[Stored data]
▽

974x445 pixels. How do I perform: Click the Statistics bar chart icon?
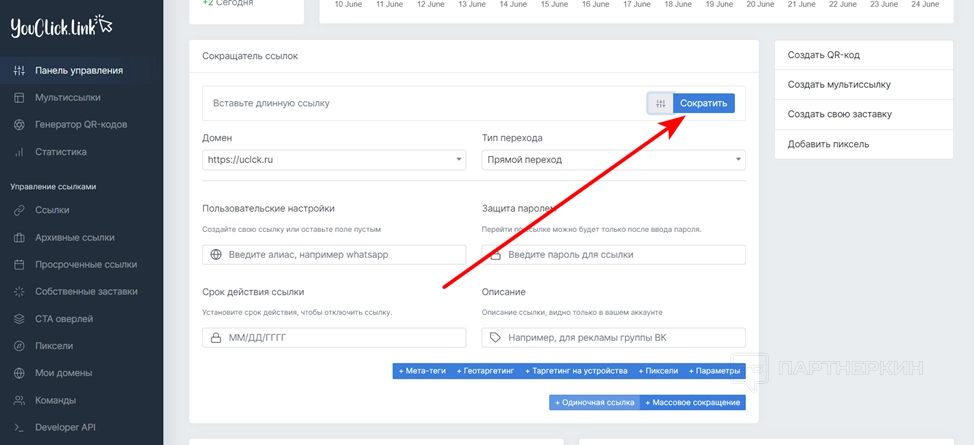click(x=19, y=152)
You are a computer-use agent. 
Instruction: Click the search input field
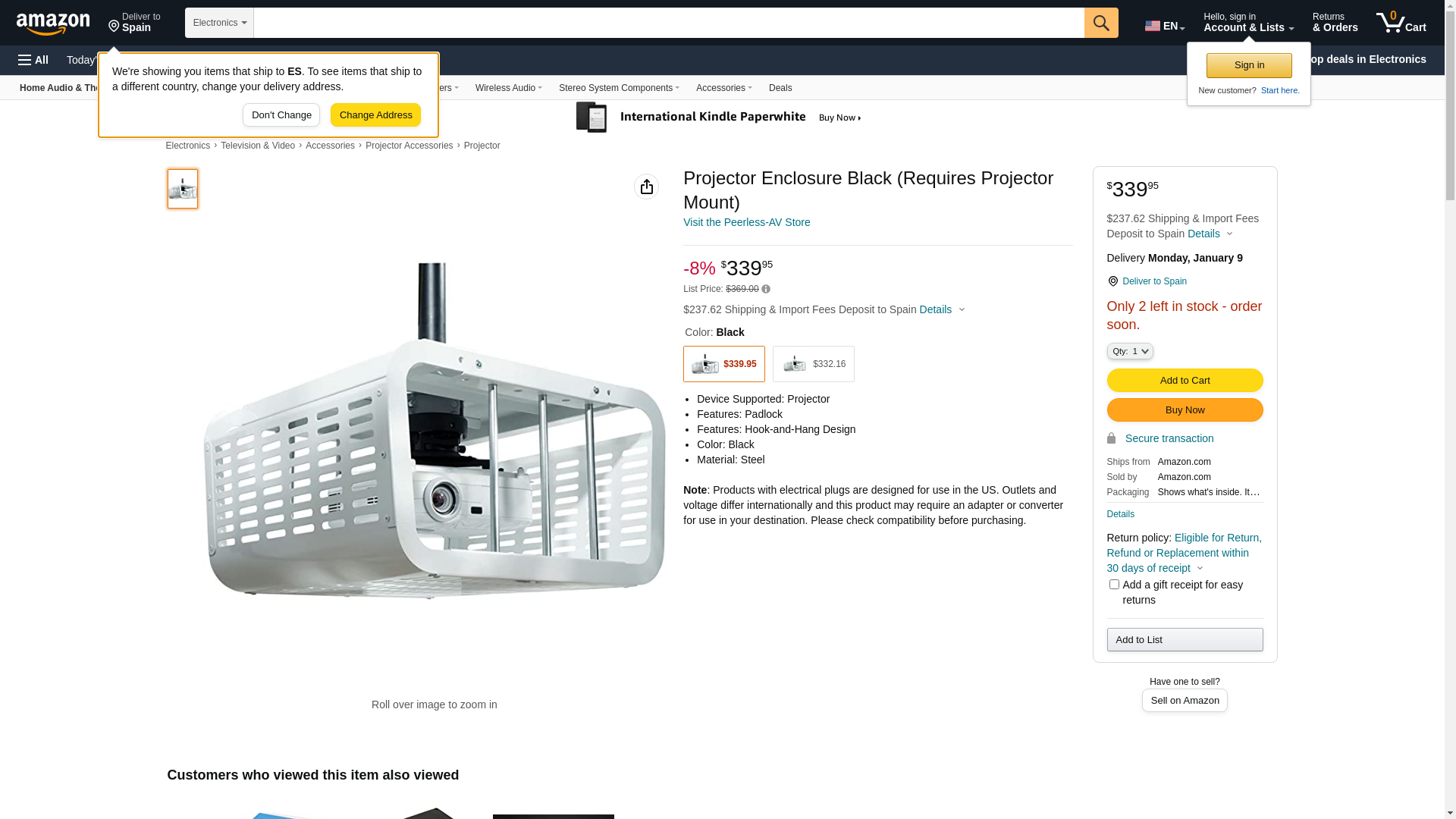tap(668, 23)
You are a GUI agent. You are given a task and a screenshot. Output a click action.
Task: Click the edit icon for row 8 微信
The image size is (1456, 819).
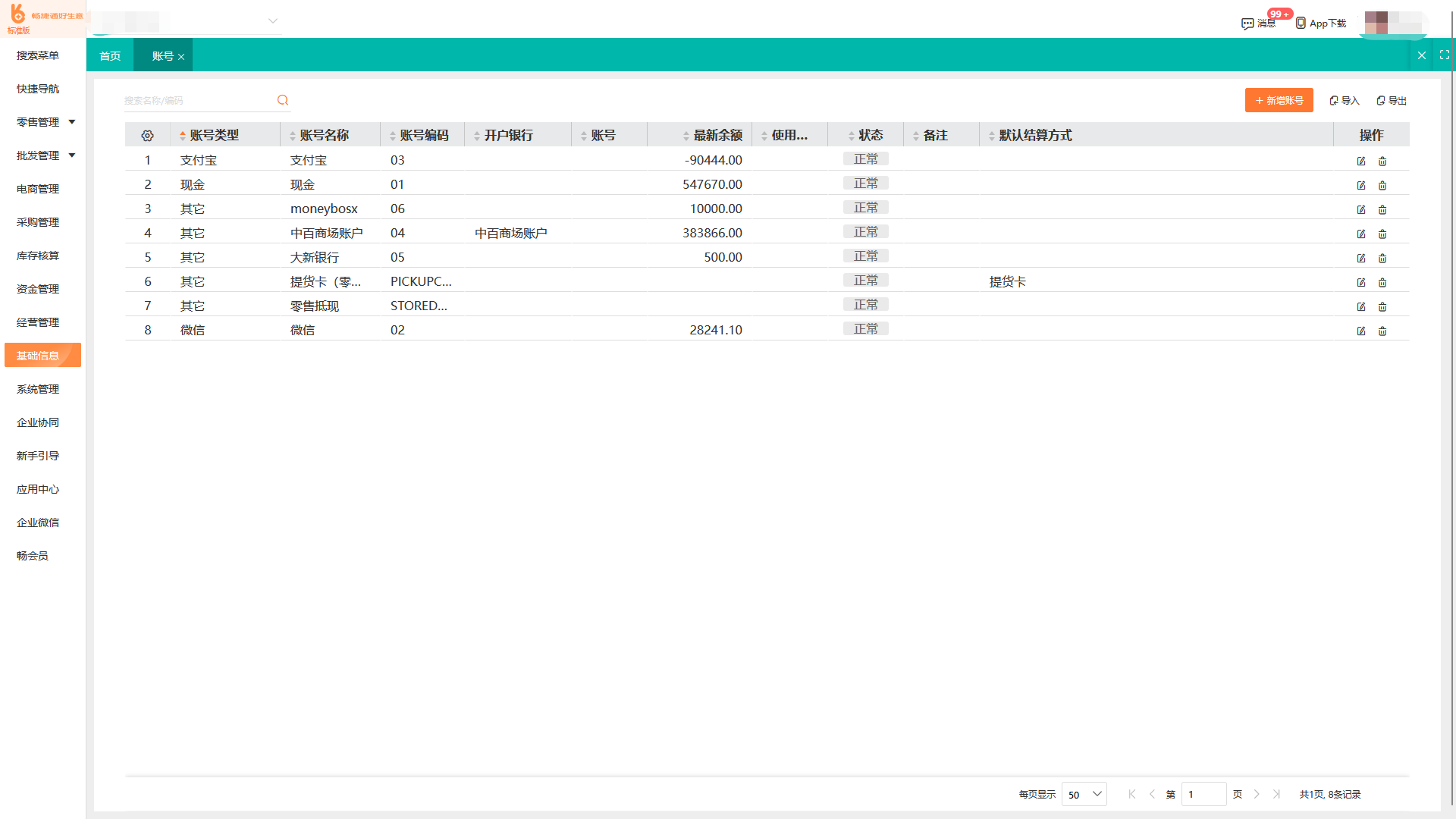click(x=1360, y=330)
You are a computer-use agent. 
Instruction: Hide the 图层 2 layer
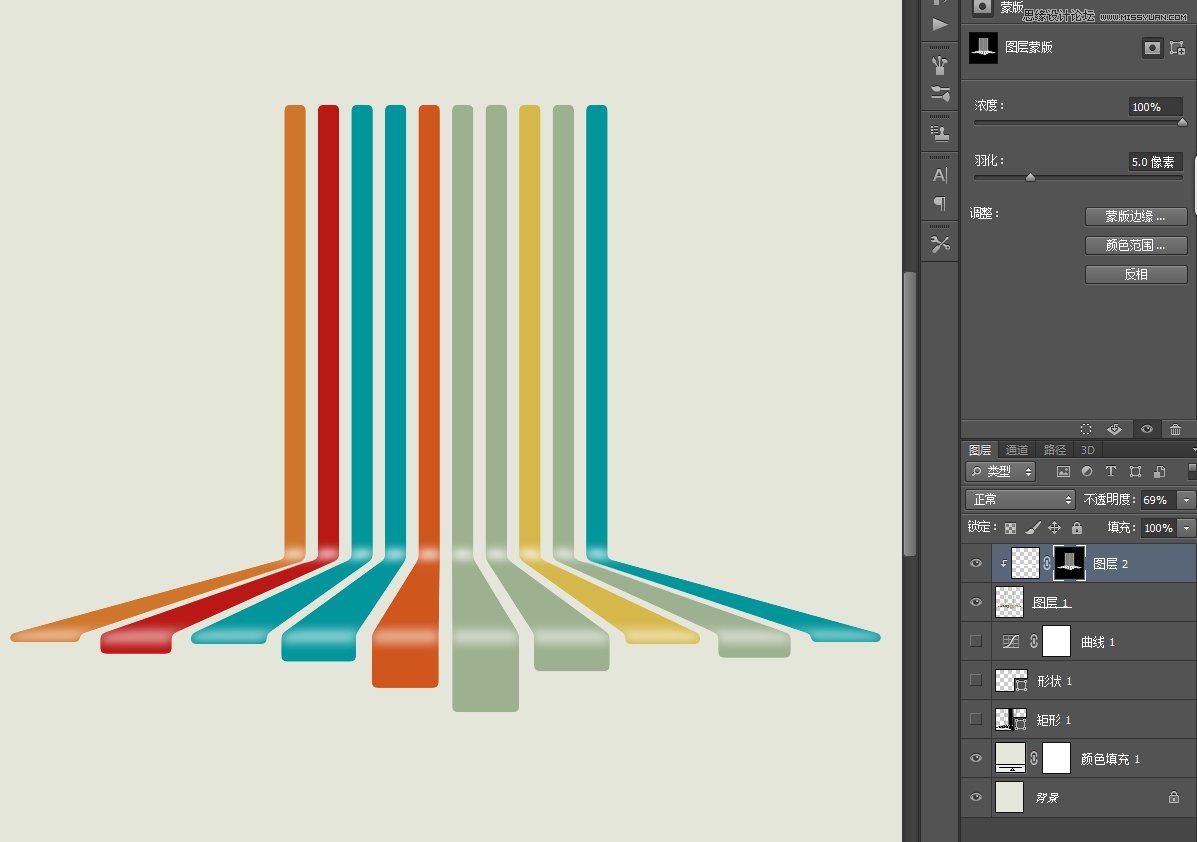976,563
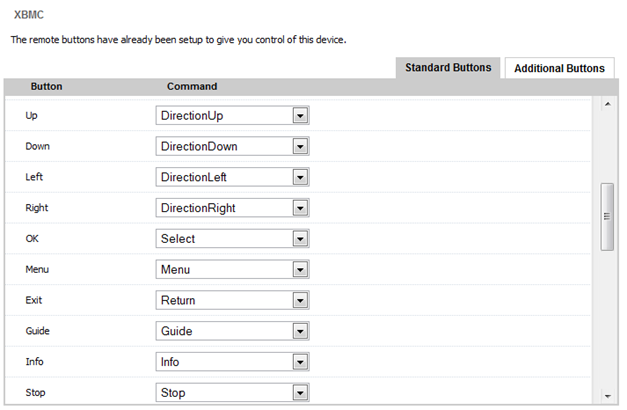
Task: Click the Button column header
Action: pos(47,87)
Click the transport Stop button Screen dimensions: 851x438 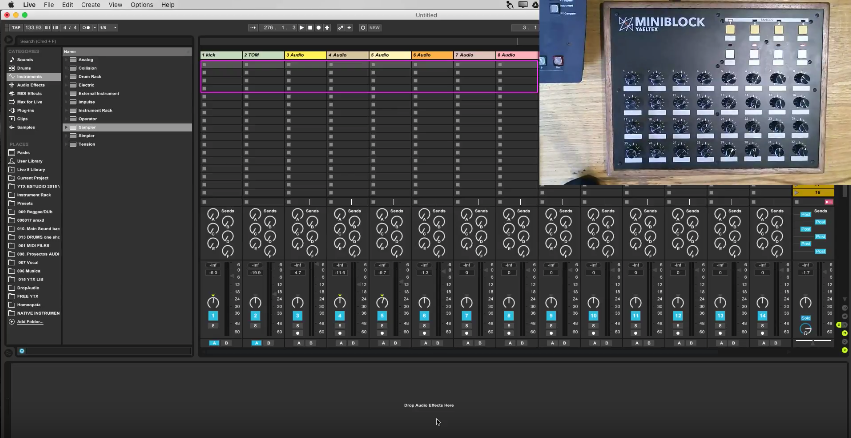pos(310,27)
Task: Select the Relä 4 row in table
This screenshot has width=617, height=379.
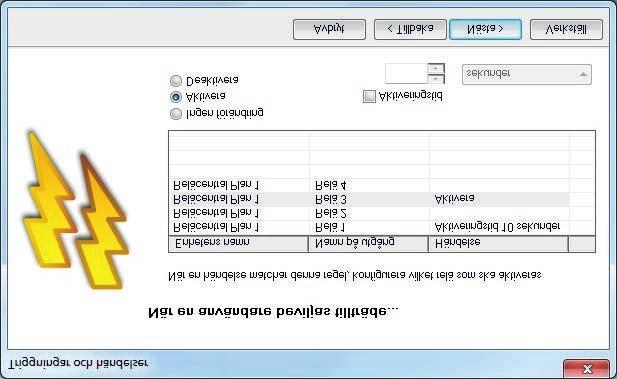Action: (369, 185)
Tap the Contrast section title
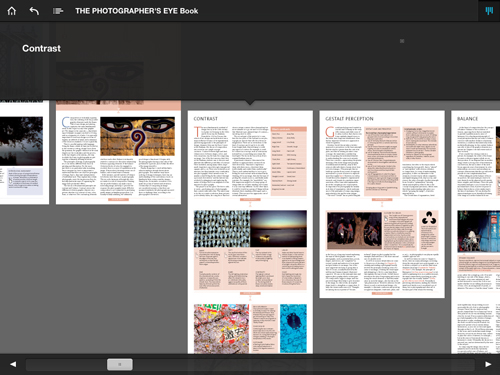The width and height of the screenshot is (500, 375). coord(41,49)
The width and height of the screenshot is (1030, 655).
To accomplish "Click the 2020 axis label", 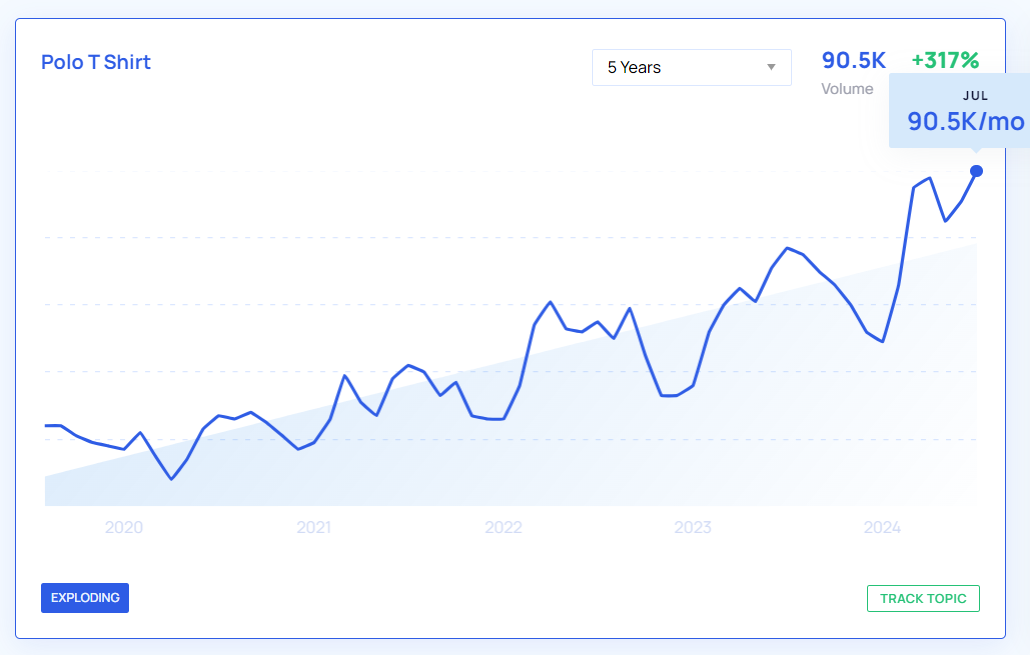I will [123, 528].
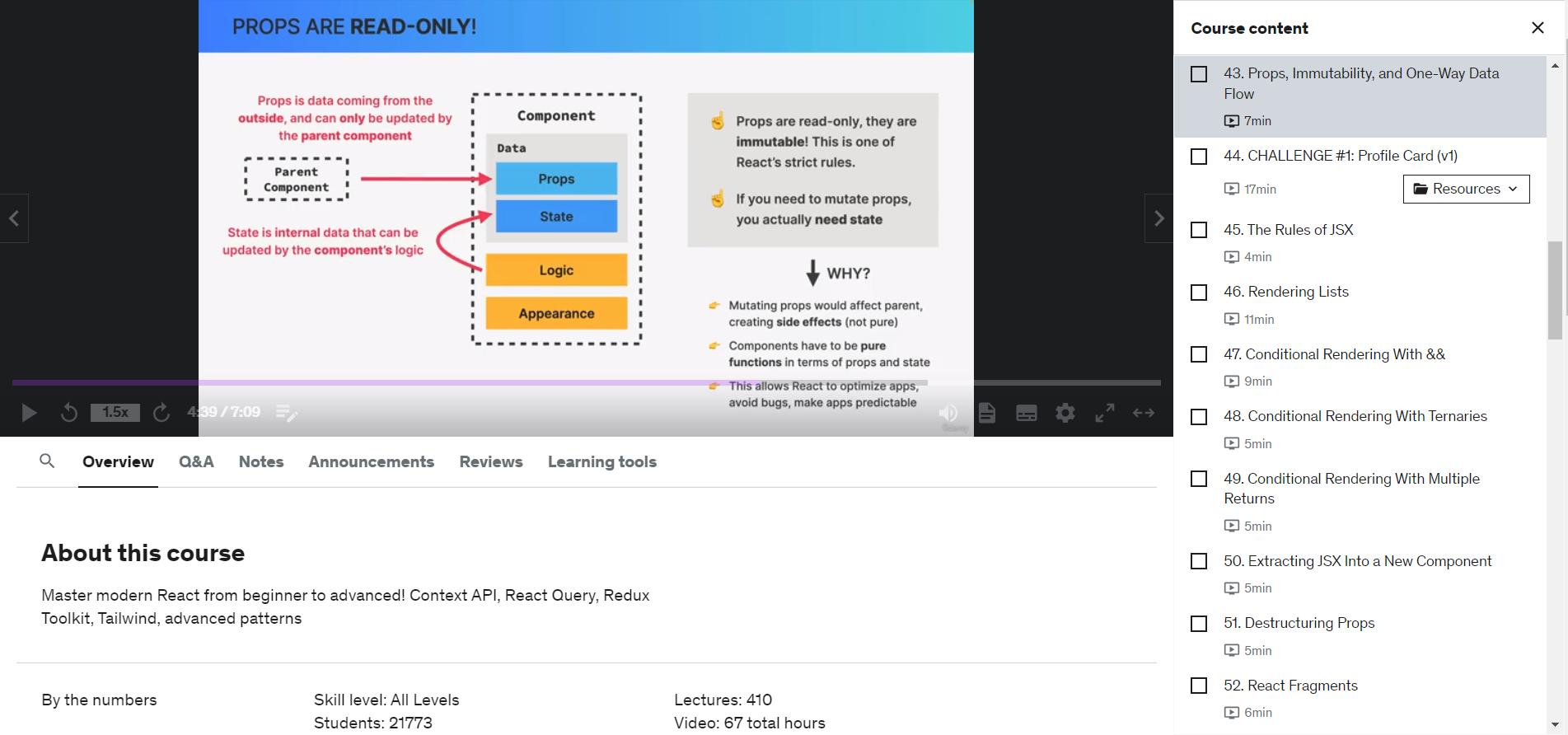Enter fullscreen mode with expand icon
This screenshot has height=735, width=1568.
coord(1104,413)
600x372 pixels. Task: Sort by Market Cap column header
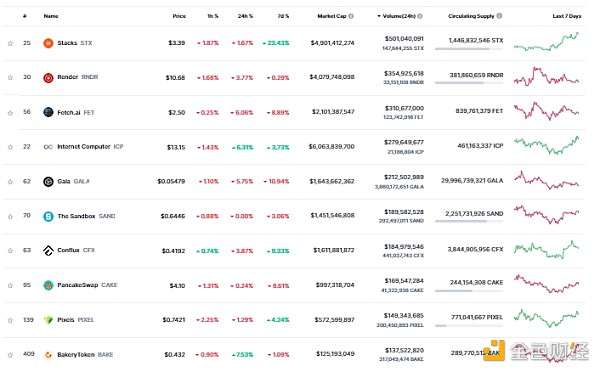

△

Extract the part of the records that opens with the line containing "This screenshot has width=617, height=379." and closes with the line containing "The width and height of the screenshot is (1030, 655).". Take only those lines, exactly, and no pictures.

*ANSWER SECTION*
This screenshot has width=617, height=379.
Action: (369, 185)
Tap the Contrast section title
The width and height of the screenshot is (500, 375). coord(41,49)
The width and height of the screenshot is (1030, 655).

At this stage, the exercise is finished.